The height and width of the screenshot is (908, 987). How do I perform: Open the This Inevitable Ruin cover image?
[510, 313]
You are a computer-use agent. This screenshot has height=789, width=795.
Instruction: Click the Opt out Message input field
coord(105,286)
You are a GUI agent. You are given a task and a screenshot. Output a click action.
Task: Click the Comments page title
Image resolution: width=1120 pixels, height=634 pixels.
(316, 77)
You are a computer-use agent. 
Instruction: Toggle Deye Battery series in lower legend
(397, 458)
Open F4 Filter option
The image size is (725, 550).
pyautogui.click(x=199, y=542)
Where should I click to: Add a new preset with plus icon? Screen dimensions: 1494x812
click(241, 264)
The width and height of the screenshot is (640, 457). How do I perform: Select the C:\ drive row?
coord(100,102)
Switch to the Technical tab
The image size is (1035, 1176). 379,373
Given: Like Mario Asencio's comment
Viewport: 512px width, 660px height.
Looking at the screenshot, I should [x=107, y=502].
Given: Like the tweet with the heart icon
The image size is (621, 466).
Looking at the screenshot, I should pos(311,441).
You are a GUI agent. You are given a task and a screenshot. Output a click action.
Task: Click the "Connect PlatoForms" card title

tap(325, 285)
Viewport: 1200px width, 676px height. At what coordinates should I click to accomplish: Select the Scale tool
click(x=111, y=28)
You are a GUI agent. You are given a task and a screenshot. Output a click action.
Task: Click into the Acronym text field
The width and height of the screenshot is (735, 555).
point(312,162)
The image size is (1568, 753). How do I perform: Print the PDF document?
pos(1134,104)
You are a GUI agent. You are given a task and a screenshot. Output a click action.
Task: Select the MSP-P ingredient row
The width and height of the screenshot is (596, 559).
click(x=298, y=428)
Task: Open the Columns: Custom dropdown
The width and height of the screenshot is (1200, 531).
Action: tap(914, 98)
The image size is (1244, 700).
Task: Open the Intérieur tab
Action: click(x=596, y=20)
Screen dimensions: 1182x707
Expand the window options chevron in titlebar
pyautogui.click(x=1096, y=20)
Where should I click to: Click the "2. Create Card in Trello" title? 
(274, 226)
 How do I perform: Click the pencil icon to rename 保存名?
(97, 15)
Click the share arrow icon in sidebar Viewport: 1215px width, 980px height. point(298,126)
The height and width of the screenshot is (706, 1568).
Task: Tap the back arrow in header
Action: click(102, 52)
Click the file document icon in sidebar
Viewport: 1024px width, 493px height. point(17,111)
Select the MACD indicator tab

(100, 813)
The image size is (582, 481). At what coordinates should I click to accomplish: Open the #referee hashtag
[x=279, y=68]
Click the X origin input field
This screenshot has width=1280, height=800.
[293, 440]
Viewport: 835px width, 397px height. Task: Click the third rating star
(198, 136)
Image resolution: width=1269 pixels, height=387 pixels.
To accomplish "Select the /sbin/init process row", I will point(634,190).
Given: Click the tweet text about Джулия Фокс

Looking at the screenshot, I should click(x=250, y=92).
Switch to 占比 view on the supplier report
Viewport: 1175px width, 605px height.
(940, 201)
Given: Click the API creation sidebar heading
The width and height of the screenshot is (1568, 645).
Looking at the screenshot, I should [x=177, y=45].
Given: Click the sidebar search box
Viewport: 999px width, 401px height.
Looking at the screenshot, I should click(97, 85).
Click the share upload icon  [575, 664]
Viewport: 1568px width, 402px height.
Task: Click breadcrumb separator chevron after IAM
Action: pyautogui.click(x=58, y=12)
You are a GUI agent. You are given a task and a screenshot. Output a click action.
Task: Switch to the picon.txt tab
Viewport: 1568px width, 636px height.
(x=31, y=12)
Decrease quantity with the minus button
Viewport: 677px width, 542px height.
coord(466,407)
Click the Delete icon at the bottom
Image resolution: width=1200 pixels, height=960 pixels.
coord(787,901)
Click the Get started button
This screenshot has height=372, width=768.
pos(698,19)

_ _ _ _

Directions
Emit the records above again, exactly, with no line skipped.

The completed task
The height and width of the screenshot is (908, 987). How do I perform: Open the This Inevitable Ruin cover image?
[510, 313]
You are a computer-use agent. This screenshot has height=789, width=795.
Instruction: Click the Opt out Message input field
coord(105,286)
You are a GUI agent. You are given a task and a screenshot. Output a click action.
Task: Click the Comments page title
Image resolution: width=1120 pixels, height=634 pixels.
(316, 77)
You are a computer-use agent. 
Instruction: Toggle Deye Battery series in lower legend
(397, 458)
Open F4 Filter option
The image size is (725, 550).
pyautogui.click(x=199, y=542)
Where should I click to: Add a new preset with plus icon? Screen dimensions: 1494x812
click(241, 264)
The width and height of the screenshot is (640, 457). How do I perform: Select the C:\ drive row?
coord(100,102)
Switch to the Technical tab
The image size is (1035, 1176). 379,373
Given: Like Mario Asencio's comment
Viewport: 512px width, 660px height.
Looking at the screenshot, I should [x=107, y=502].
Given: Like the tweet with the heart icon
The image size is (621, 466).
Looking at the screenshot, I should pos(311,441).
You are a GUI agent. You are given a task and a screenshot. Output a click action.
Task: Click the "Connect PlatoForms" card title

tap(325, 285)
Viewport: 1200px width, 676px height. At what coordinates should I click to accomplish: Select the Scale tool
click(x=111, y=28)
You are a GUI agent. You are given a task and a screenshot. Output a click action.
Task: Click into the Acronym text field
The width and height of the screenshot is (735, 555).
point(312,162)
The image size is (1568, 753). How do I perform: Print the PDF document?
pos(1134,104)
You are a GUI agent. You are given a task and a screenshot. Output a click action.
Task: Select the MSP-P ingredient row
The width and height of the screenshot is (596, 559).
click(x=298, y=428)
Task: Open the Columns: Custom dropdown
The width and height of the screenshot is (1200, 531).
Action: tap(914, 98)
The image size is (1244, 700).
Task: Open the Intérieur tab
Action: click(x=596, y=20)
Screen dimensions: 1182x707
Expand the window options chevron in titlebar
pyautogui.click(x=1096, y=20)
Where should I click to: Click the "2. Create Card in Trello" title? 
(274, 226)
 How do I perform: Click the pencil icon to rename 保存名?
(97, 15)
Click the share arrow icon in sidebar Viewport: 1215px width, 980px height. point(298,126)
The height and width of the screenshot is (706, 1568).
Task: Tap the back arrow in header
Action: click(102, 52)
Click the file document icon in sidebar
Viewport: 1024px width, 493px height. point(17,111)
Select the MACD indicator tab

(100, 813)
The image size is (582, 481). At what coordinates should I click to accomplish: Open the #referee hashtag
[x=279, y=68]
Click the X origin input field
This screenshot has width=1280, height=800.
[293, 440]
Viewport: 835px width, 397px height. Task: Click the third rating star
(198, 136)
Image resolution: width=1269 pixels, height=387 pixels.
To accomplish "Select the /sbin/init process row", I will point(634,190).
Given: Click the tweet text about Джулия Фокс

Looking at the screenshot, I should click(x=250, y=92).
Switch to 占比 view on the supplier report
Viewport: 1175px width, 605px height.
(940, 201)
Given: Click the API creation sidebar heading
The width and height of the screenshot is (1568, 645).
Looking at the screenshot, I should [x=177, y=45].
Given: Click the sidebar search box
Viewport: 999px width, 401px height.
Looking at the screenshot, I should click(97, 85).
Click the share upload icon  [575, 664]
Viewport: 1568px width, 402px height.
Task: Click breadcrumb separator chevron after IAM
Action: pyautogui.click(x=58, y=12)
You are a GUI agent. You are given a task and a screenshot. Output a click action.
Task: Switch to the picon.txt tab
Viewport: 1568px width, 636px height.
(x=31, y=12)
Decrease quantity with the minus button
Viewport: 677px width, 542px height.
coord(466,407)
Click the Delete icon at the bottom
Image resolution: width=1200 pixels, height=960 pixels.
coord(787,901)
Click the Get started button
This screenshot has height=372, width=768.
pos(698,19)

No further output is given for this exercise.